### What is being asked
Please write out the listing exactly, with nothing altered.
____
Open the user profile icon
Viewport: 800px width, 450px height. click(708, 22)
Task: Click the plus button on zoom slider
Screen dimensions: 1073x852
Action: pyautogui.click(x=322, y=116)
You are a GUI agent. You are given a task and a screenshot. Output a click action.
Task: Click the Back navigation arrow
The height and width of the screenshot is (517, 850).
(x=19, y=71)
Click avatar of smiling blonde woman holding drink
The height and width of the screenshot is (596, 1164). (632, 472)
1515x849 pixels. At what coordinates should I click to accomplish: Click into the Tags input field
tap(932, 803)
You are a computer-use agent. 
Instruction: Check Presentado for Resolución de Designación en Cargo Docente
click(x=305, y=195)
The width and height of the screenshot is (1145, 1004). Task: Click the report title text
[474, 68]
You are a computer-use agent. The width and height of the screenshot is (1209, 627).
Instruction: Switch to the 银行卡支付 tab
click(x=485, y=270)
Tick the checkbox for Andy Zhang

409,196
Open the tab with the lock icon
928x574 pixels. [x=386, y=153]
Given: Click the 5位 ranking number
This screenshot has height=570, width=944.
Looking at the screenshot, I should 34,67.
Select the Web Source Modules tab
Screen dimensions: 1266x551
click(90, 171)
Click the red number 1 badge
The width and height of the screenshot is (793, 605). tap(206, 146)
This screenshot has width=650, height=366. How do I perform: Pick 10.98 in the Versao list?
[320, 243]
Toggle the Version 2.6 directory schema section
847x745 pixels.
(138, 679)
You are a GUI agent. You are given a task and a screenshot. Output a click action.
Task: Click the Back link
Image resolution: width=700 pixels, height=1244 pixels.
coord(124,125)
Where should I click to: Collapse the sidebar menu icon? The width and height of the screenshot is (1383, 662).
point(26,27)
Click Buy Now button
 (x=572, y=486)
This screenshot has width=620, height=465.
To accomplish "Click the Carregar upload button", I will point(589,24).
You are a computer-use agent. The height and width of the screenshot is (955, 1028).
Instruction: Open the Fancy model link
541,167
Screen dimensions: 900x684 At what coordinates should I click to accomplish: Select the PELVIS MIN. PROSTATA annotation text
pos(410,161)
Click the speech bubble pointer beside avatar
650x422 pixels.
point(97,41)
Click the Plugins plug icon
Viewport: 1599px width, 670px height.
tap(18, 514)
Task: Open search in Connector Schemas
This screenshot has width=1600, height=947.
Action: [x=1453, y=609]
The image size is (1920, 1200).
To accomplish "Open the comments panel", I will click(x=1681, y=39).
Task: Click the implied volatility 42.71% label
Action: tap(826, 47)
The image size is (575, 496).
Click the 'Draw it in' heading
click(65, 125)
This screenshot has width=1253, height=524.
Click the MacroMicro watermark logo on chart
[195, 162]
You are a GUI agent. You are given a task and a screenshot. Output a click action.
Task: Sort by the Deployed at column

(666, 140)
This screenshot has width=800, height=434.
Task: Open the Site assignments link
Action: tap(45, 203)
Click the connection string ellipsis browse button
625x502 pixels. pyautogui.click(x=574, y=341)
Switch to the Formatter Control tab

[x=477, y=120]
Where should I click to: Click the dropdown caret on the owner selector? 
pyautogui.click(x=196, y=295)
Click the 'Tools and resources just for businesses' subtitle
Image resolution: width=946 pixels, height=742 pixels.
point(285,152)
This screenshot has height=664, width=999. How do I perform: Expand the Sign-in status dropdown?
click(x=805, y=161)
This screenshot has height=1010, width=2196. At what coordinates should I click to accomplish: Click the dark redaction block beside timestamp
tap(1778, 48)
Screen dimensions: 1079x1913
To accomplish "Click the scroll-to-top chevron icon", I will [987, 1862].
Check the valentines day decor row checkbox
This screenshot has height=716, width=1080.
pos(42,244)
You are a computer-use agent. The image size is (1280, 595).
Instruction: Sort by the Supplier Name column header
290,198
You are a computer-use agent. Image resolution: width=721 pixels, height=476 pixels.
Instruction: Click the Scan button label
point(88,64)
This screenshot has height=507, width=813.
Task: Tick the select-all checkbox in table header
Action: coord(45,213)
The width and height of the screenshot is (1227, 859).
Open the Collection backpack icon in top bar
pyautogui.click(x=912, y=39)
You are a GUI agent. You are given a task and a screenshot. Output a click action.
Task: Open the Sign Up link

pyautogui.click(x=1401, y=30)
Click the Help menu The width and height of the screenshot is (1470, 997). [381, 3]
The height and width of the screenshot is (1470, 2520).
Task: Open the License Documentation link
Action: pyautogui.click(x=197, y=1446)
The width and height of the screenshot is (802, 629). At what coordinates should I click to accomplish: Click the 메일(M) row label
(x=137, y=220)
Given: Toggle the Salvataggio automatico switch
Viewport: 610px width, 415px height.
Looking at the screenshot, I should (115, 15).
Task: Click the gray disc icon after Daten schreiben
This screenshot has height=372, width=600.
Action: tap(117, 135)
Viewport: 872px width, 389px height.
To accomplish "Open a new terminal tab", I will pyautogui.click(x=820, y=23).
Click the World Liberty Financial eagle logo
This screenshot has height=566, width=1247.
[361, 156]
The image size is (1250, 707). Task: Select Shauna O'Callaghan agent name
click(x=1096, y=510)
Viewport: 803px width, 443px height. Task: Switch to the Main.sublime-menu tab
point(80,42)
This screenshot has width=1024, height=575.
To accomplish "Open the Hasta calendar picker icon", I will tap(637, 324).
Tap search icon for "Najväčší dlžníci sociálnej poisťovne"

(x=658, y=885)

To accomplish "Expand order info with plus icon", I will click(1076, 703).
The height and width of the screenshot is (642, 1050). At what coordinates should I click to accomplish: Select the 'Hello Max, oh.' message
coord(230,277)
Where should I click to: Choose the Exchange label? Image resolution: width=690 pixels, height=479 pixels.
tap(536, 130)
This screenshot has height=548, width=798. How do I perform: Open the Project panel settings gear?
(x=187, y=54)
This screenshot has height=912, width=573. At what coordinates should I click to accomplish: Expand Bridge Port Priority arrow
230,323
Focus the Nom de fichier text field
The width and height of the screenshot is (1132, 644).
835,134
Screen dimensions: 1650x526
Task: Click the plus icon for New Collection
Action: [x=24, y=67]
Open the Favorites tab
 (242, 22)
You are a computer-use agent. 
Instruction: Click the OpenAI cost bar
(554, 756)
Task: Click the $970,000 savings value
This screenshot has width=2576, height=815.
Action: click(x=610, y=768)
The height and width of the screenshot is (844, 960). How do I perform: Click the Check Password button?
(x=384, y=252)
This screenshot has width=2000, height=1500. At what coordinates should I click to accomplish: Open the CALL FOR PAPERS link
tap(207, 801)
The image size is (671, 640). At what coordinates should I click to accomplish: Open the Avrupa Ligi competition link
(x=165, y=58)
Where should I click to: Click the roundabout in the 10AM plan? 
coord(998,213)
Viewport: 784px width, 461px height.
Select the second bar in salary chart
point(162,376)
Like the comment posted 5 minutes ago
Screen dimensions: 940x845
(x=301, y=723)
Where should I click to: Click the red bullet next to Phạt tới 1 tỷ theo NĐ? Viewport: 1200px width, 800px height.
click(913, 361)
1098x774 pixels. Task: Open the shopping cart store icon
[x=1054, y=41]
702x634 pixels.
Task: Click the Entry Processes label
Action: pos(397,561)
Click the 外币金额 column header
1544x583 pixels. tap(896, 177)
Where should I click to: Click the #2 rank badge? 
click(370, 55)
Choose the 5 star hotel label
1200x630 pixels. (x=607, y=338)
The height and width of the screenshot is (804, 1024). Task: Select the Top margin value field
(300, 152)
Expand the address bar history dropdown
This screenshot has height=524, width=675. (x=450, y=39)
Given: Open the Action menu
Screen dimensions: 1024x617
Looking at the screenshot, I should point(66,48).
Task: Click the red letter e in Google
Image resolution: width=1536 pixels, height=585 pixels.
____
### Answer to this exercise
Open the user profile icon
Viewport: 800px width, 450px height. click(708, 22)
Task: Click the plus button on zoom slider
Screen dimensions: 1073x852
Action: pyautogui.click(x=322, y=116)
You are a GUI agent. You are given a task and a screenshot. Output a click action.
Task: Click the Back navigation arrow
The height and width of the screenshot is (517, 850).
(x=19, y=71)
Click avatar of smiling blonde woman holding drink
The height and width of the screenshot is (596, 1164). (632, 472)
1515x849 pixels. At what coordinates should I click to accomplish: Click into the Tags input field
tap(932, 803)
You are a computer-use agent. 
Instruction: Check Presentado for Resolución de Designación en Cargo Docente
click(x=305, y=195)
The width and height of the screenshot is (1145, 1004). Task: Click the report title text
[474, 68]
You are a computer-use agent. The width and height of the screenshot is (1209, 627).
Instruction: Switch to the 银行卡支付 tab
click(x=485, y=270)
Tick the checkbox for Andy Zhang

409,196
Open the tab with the lock icon
928x574 pixels. [x=386, y=153]
Given: Click the 5位 ranking number
This screenshot has height=570, width=944.
Looking at the screenshot, I should 34,67.
Select the Web Source Modules tab
Screen dimensions: 1266x551
click(90, 171)
Click the red number 1 badge
The width and height of the screenshot is (793, 605). tap(206, 146)
This screenshot has width=650, height=366. How do I perform: Pick 10.98 in the Versao list?
[320, 243]
Toggle the Version 2.6 directory schema section
847x745 pixels.
(138, 679)
You are a GUI agent. You are given a task and a screenshot. Output a click action.
Task: Click the Back link
Image resolution: width=700 pixels, height=1244 pixels.
coord(124,125)
Where should I click to: Collapse the sidebar menu icon? The width and height of the screenshot is (1383, 662).
point(26,27)
Click Buy Now button
 (x=572, y=486)
This screenshot has width=620, height=465.
To accomplish "Click the Carregar upload button", I will point(589,24).
You are a computer-use agent. The height and width of the screenshot is (955, 1028).
Instruction: Open the Fancy model link
541,167
Screen dimensions: 900x684 At what coordinates should I click to accomplish: Select the PELVIS MIN. PROSTATA annotation text
pos(410,161)
Click the speech bubble pointer beside avatar
650x422 pixels.
point(97,41)
Click the Plugins plug icon
Viewport: 1599px width, 670px height.
tap(18, 514)
Task: Open search in Connector Schemas
This screenshot has width=1600, height=947.
Action: [x=1453, y=609]
The image size is (1920, 1200).
To accomplish "Open the comments panel", I will click(x=1681, y=39).
Task: Click the implied volatility 42.71% label
Action: tap(826, 47)
The image size is (575, 496).
Click the 'Draw it in' heading
click(65, 125)
This screenshot has width=1253, height=524.
Click the MacroMicro watermark logo on chart
[195, 162]
You are a GUI agent. You are given a task and a screenshot. Output a click action.
Task: Sort by the Deployed at column

(666, 140)
This screenshot has width=800, height=434.
Task: Open the Site assignments link
Action: tap(45, 203)
Click the connection string ellipsis browse button
625x502 pixels. pyautogui.click(x=574, y=341)
Switch to the Formatter Control tab

[x=477, y=120]
Where should I click to: Click the dropdown caret on the owner selector? 
pyautogui.click(x=196, y=295)
Click the 'Tools and resources just for businesses' subtitle
Image resolution: width=946 pixels, height=742 pixels.
point(285,152)
This screenshot has height=664, width=999. How do I perform: Expand the Sign-in status dropdown?
click(x=805, y=161)
This screenshot has height=1010, width=2196. At what coordinates should I click to accomplish: Click the dark redaction block beside timestamp
tap(1778, 48)
Screen dimensions: 1079x1913
To accomplish "Click the scroll-to-top chevron icon", I will [987, 1862].
Check the valentines day decor row checkbox
This screenshot has height=716, width=1080.
pos(42,244)
You are a computer-use agent. The image size is (1280, 595).
Instruction: Sort by the Supplier Name column header
290,198
You are a computer-use agent. Image resolution: width=721 pixels, height=476 pixels.
Instruction: Click the Scan button label
point(88,64)
This screenshot has height=507, width=813.
Task: Tick the select-all checkbox in table header
Action: coord(45,213)
The width and height of the screenshot is (1227, 859).
Open the Collection backpack icon in top bar
pyautogui.click(x=912, y=39)
You are a GUI agent. You are given a task and a screenshot. Output a click action.
Task: Open the Sign Up link

pyautogui.click(x=1401, y=30)
Click the Help menu The width and height of the screenshot is (1470, 997). [381, 3]
The height and width of the screenshot is (1470, 2520).
Task: Open the License Documentation link
Action: pyautogui.click(x=197, y=1446)
The width and height of the screenshot is (802, 629). At what coordinates should I click to accomplish: Click the 메일(M) row label
(x=137, y=220)
Given: Toggle the Salvataggio automatico switch
Viewport: 610px width, 415px height.
Looking at the screenshot, I should (115, 15).
Task: Click the gray disc icon after Daten schreiben
This screenshot has height=372, width=600.
Action: tap(117, 135)
Viewport: 872px width, 389px height.
To accomplish "Open a new terminal tab", I will pyautogui.click(x=820, y=23).
Click the World Liberty Financial eagle logo
This screenshot has height=566, width=1247.
[361, 156]
The image size is (1250, 707). Task: Select Shauna O'Callaghan agent name
click(x=1096, y=510)
Viewport: 803px width, 443px height. Task: Switch to the Main.sublime-menu tab
point(80,42)
This screenshot has width=1024, height=575.
To accomplish "Open the Hasta calendar picker icon", I will tap(637, 324).
Tap search icon for "Najväčší dlžníci sociálnej poisťovne"

(x=658, y=885)

To accomplish "Expand order info with plus icon", I will click(1076, 703).
The height and width of the screenshot is (642, 1050). At what coordinates should I click to accomplish: Select the 'Hello Max, oh.' message
coord(230,277)
Where should I click to: Choose the Exchange label? Image resolution: width=690 pixels, height=479 pixels.
tap(536, 130)
This screenshot has height=548, width=798. How do I perform: Open the Project panel settings gear?
(x=187, y=54)
This screenshot has height=912, width=573. At what coordinates should I click to accomplish: Expand Bridge Port Priority arrow
230,323
Focus the Nom de fichier text field
The width and height of the screenshot is (1132, 644).
835,134
Screen dimensions: 1650x526
Task: Click the plus icon for New Collection
Action: [x=24, y=67]
Open the Favorites tab
 (242, 22)
You are a computer-use agent. 
Instruction: Click the OpenAI cost bar
(554, 756)
Task: Click the $970,000 savings value
This screenshot has width=2576, height=815.
Action: click(x=610, y=768)
The height and width of the screenshot is (844, 960). How do I perform: Click the Check Password button?
(x=384, y=252)
This screenshot has width=2000, height=1500. At what coordinates should I click to accomplish: Open the CALL FOR PAPERS link
tap(207, 801)
The image size is (671, 640). At what coordinates should I click to accomplish: Open the Avrupa Ligi competition link
(x=165, y=58)
Where should I click to: Click the roundabout in the 10AM plan? 
coord(998,213)
Viewport: 784px width, 461px height.
Select the second bar in salary chart
point(162,376)
Like the comment posted 5 minutes ago
Screen dimensions: 940x845
(x=301, y=723)
Where should I click to: Click the red bullet next to Phạt tới 1 tỷ theo NĐ? Viewport: 1200px width, 800px height.
click(913, 361)
1098x774 pixels. Task: Open the shopping cart store icon
[x=1054, y=41]
702x634 pixels.
Task: Click the Entry Processes label
Action: pos(397,561)
Click the 外币金额 column header
1544x583 pixels. tap(896, 177)
Where should I click to: Click the #2 rank badge? 
click(370, 55)
Choose the 5 star hotel label
1200x630 pixels. (x=607, y=338)
The height and width of the screenshot is (804, 1024). Task: Select the Top margin value field
(300, 152)
Expand the address bar history dropdown
This screenshot has height=524, width=675. (x=450, y=39)
Given: Open the Action menu
Screen dimensions: 1024x617
Looking at the screenshot, I should point(66,48).
Task: Click the red letter e in Google
Image resolution: width=1536 pixels, height=585 pixels.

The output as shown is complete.